:: Work required ::
Going line by line through the entries below, note each one with "computer", then report how many there are and nothing else.

[Stored items from a collection]
--- START ---

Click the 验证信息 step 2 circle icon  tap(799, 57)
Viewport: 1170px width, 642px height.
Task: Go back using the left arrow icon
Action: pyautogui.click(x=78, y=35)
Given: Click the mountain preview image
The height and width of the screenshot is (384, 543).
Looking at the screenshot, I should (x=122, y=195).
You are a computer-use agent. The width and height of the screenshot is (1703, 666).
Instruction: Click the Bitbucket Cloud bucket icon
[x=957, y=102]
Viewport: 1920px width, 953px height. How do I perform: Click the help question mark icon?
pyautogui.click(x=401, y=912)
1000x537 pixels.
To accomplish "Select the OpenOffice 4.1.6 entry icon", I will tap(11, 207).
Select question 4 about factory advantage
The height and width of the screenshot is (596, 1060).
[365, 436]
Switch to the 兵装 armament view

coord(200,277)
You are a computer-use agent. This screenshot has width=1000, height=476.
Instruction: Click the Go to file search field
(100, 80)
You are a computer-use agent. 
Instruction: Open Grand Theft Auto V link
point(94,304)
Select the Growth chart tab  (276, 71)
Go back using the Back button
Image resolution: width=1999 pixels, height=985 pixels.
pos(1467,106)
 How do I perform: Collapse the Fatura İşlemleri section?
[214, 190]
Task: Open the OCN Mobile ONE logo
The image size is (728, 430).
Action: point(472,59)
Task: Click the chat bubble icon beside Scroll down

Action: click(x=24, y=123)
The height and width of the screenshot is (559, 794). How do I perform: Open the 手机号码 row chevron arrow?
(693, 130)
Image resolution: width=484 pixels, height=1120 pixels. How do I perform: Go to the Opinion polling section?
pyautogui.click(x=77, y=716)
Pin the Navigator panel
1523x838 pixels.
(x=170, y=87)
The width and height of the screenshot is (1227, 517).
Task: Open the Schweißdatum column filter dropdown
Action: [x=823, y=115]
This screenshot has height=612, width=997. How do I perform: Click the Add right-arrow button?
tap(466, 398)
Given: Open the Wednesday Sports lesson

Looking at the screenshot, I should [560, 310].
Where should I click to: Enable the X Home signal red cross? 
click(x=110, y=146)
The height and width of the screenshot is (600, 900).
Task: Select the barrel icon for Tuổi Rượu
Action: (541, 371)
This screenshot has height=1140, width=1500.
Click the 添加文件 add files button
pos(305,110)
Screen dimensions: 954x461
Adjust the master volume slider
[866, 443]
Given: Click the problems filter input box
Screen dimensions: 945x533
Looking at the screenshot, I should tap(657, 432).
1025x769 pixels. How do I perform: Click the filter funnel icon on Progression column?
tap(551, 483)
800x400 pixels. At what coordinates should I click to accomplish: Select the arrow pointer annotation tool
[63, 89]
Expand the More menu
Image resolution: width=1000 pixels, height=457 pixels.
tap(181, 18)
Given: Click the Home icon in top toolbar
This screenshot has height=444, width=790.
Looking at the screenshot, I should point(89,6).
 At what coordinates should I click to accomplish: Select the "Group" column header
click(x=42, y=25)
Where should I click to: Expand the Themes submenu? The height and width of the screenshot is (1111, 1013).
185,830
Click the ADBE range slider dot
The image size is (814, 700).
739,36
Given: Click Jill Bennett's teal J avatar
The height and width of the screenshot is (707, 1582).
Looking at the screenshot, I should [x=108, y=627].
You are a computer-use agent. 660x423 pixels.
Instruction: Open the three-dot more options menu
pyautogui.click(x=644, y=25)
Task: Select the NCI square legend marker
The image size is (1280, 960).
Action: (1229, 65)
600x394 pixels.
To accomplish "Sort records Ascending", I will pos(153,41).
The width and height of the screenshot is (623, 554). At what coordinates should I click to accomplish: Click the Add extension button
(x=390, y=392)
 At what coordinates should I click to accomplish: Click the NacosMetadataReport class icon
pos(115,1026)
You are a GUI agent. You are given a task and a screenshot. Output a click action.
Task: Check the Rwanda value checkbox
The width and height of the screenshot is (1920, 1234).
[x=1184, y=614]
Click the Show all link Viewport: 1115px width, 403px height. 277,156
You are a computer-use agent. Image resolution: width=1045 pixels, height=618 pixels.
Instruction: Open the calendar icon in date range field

--- END ---

:: Answer to this exercise ::
5